God took my breath away and swept me off my feet today...the thought of it still steals my breath.

About 3 months ago I heard this song on the radio that blessed me SO much. I was praisin Jesus like crazy driving to K-town, but at the end, the station didn't announce who the artist was.

Last month, I was in a car in Palm Bay with people that don't even know me, and the song came on. I know those people think I'm crazy, cause I got crazy excited, and asked them to stay in the car until the song was over...but, once again, the artist's name wasn't announced.

A couple of days a thought popped in my head: "I wonder if that guy that opened for Casting Crowns could be the one who sings that song." And yes! It is that guy! And yes, Wal Mart had the last Josh Bates CD today when I went looking for it.

I haven't felt this...in love...this...romanced, in quite a while.

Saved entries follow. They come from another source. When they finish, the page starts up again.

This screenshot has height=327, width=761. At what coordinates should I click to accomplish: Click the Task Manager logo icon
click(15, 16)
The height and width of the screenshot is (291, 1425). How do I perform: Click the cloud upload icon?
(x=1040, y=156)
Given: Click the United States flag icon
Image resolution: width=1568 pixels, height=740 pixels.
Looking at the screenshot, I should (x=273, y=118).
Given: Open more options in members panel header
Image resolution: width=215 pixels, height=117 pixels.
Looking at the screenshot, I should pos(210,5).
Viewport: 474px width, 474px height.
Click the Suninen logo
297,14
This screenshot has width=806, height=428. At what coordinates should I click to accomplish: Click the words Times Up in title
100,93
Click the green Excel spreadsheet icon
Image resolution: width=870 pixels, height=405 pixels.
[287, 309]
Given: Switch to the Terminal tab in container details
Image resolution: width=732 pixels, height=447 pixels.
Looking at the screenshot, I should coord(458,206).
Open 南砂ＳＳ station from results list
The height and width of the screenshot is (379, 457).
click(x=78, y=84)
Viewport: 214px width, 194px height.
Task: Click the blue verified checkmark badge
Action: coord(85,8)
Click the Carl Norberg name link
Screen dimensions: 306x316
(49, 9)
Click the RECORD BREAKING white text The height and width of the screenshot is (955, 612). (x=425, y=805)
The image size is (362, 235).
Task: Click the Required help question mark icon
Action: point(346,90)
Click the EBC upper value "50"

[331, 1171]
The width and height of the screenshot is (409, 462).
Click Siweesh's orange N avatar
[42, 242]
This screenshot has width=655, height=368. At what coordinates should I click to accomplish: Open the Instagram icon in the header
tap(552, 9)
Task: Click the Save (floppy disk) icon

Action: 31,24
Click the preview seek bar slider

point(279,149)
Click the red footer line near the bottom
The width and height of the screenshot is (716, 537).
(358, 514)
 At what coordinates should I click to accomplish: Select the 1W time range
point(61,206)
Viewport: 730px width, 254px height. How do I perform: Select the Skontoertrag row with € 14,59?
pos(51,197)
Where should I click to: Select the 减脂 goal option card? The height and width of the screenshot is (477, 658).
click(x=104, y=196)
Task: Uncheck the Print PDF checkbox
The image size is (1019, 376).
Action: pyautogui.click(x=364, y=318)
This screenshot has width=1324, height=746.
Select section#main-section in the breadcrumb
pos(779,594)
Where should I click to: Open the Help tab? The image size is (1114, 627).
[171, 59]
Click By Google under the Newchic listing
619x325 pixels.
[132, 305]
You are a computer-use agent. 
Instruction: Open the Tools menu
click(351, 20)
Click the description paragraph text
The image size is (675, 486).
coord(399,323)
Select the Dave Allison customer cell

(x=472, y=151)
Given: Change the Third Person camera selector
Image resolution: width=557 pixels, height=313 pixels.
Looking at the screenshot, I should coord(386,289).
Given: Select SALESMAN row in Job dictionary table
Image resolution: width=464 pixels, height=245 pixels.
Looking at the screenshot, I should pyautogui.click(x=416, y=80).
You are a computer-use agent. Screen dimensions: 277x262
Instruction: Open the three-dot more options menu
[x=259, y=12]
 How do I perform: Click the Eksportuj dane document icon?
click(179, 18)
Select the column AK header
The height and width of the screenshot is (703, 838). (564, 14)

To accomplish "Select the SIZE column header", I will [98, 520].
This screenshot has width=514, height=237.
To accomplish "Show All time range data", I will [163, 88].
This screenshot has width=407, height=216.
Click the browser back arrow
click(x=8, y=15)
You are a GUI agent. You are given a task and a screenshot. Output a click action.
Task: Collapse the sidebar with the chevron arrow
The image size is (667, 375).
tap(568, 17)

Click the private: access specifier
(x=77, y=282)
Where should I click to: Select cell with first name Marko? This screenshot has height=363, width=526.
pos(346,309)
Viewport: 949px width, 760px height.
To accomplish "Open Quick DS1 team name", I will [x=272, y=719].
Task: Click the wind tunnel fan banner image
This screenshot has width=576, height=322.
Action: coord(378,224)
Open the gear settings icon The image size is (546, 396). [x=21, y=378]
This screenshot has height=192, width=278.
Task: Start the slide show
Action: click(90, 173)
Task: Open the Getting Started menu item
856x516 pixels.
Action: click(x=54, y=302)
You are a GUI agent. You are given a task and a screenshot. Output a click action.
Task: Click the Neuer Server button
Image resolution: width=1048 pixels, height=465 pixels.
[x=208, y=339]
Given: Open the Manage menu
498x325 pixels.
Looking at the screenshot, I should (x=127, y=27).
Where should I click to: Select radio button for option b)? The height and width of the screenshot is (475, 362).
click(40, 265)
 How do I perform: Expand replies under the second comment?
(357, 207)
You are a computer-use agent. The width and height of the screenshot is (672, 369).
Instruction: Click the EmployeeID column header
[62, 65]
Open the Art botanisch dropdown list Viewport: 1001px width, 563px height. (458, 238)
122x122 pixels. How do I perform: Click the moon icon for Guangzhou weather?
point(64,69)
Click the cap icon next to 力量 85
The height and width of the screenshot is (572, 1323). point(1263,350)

Thank you Father, for blessing me so much today. Thank you Josh Bates for using the talents God's given you to praise His name.

7.12.2006

Couldn't Have Said It Better

God's love is so relentless in its pursuit of our terrified hearts. The love of God will hunt you down until you finally spin around in exasperation and admit how cherished you are. It gives us confidence when comfort is MIA. It gives our stories context and hope when somebody else recklessly rips out a chapter. It fills in the blanks. The love of God hoists us up on the shoulders of Jesus and hollers out the promise of St. Paul, "I can do ALL things through Christ, who gives me strength!" It scoops us up and makes us brave.

-Nichole Nordeman

D.O.M.B.

"You need to stop thinkin about what you think you lost, and look forward to what there is to gain. It's a new life, baby. It's right in front of you. All you've got to do is reach out and grab it...By waking up every morning and thanking God that you did - and you ask Him to help you. Just ask the Savior to help you."

-Myrtle Jean

7.10.2006

Pretty Place



This is one of the most breathtaking places I've ever been. It's so overwhelming, that from the moment you step in until you've made it half way down the mountain, you're speechless. At least I am. I wish I was there now...

For Real

Let me be real for a second. Yea, I'm ok. I know God's got His hand on me, I know He's gotta plan for me, and I know that He's protecting me from heartache so much greater than I've experienced this past month or so. But don't think it doesn't hurt like crazy, that sometimes, for a split second, I feel so empty and so alone and so hopeless and so ripped in half that I can't breathe and it takes a strength that's not my own to start again. I can't describe to you what it feels like "knowing" what your future consists of, of having a two-year plan, and being so certain that it was God's will, only to find out that you were wrong. I'm left not only wondering what the stink the next 2 months holds for me, much less two years, but also wondering if it's ever really possible to "know" God's will for your life. I constantly find myself asking, "what did all of that stuff mean, God? All that stuff that made me so 'sure'? Was I ever really sure? Was it all just some self made fantasy!?"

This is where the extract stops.